So what's the least expensive plug-in car in the U.S.?
That ought to be pretty simple to figure out, right? Just compare the base price for every electric car, add in mandatory delivery fees, and see which comes in lowest.
Which is why we got confused this morning when we read Toyota's Bob Carter saying in the Detroit News that the company's 2012 Prius Plug-In Hybrid model would be "the lowest-priced plug-in hybrid or pure electric vehicle on the market."
The base price of the plug-in Prius is $32,760 (including delivery), and it's expected to qualify for a Federal electric-vehicle tax credit. Based on its 4.4-kilowatt-hour battery pack, that credit is just $2,500.
We were puzzled by Carter's claim because the 2012 Mitsubishi 'i' battery electric car has a base price of $29,125 (again including delivery), and it qualifies for the full $7,500 tax credit, since its battery pack is larger than the 16-kWh size required for the maximum amount.
2012 Toyota Prius Plug-In Hybrid, production modelEnlarge Photo
Either way, the 2012 Toyota Prius Plug-In Hybrid costs more than the 2012 Mitsubishi 'i'. Comparing sticker prices, the base model plug-in Prius is more than $3,500 pricier, and after incentives, the difference rises to almost $8,000.
Sure, the Prius is a larger and more capable car with a far longer range--but they're both undeniably plug-ins. And the plug-in Prius won't be delivered until next March or later, by which time the Mitsubishi 'i' will be on sale in California.
So what's Carter talking about?
The explanation, we think, is in five key words in Carter's statement. The new Prius model will be the lowest-priced plug-in, he said, "when it goes on sale."

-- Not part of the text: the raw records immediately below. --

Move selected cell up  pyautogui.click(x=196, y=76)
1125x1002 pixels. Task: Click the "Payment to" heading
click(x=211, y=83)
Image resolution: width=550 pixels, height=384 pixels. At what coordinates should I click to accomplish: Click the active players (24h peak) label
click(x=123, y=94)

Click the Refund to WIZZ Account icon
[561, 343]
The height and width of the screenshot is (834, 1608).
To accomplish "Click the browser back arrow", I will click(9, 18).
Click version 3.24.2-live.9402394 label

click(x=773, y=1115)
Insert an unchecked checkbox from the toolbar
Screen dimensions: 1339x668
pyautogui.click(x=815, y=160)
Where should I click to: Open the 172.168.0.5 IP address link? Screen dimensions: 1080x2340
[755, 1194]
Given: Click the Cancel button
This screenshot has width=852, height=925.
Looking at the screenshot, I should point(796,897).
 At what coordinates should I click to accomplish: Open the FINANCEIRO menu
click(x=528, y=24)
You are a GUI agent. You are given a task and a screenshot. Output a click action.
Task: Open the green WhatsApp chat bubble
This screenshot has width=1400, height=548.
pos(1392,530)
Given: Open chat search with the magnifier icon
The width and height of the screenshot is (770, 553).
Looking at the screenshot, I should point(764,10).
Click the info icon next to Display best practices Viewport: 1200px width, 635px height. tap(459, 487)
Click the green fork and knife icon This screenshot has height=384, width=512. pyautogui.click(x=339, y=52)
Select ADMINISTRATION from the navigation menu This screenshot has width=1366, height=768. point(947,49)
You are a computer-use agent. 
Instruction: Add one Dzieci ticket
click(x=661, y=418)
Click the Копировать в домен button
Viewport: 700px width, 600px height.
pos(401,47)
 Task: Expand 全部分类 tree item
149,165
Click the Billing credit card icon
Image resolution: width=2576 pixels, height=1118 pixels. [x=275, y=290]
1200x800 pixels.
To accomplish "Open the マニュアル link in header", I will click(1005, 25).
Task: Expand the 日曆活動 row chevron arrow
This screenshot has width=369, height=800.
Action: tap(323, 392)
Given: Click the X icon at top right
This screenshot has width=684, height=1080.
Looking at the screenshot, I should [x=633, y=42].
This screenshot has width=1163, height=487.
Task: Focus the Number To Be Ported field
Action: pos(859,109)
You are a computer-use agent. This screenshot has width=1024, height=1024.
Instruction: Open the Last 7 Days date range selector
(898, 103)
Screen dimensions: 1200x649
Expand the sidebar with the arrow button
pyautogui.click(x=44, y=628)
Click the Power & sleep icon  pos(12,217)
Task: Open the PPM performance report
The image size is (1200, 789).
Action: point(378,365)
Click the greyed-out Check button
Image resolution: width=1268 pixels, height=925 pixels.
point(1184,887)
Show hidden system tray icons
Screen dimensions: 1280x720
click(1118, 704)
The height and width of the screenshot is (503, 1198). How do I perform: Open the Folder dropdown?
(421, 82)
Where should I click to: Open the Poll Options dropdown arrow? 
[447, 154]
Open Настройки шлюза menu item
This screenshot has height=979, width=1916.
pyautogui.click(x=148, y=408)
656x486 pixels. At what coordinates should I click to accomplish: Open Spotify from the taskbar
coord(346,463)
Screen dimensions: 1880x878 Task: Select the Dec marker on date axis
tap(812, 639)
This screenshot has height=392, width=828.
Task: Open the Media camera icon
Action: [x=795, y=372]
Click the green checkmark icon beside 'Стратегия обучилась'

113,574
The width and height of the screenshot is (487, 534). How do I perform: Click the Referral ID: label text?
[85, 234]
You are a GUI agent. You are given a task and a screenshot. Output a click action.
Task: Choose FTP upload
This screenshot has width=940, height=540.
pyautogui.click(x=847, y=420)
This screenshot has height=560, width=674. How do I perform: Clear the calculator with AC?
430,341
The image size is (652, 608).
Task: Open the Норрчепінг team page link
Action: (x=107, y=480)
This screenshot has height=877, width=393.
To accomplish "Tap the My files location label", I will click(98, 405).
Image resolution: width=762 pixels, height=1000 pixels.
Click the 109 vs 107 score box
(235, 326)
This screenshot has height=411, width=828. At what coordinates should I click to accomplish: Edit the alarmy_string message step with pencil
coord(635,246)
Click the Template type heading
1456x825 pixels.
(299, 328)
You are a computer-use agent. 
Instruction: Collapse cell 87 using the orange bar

And Toyota is going to start taking orders very soon, meaning the car is technically on sale even though deliveries won't start until sometime next March or thereafter.
So there will be a short window of time this autumn when the plug-in Prius will be "on sale" but the Mitsubishi 'i' won't. That's the time when it'll be the cheapest plug-in. As soon as the 'i' hits dealers, the Prius Plug-In loses its title.
In other words, watch out for waffle wording.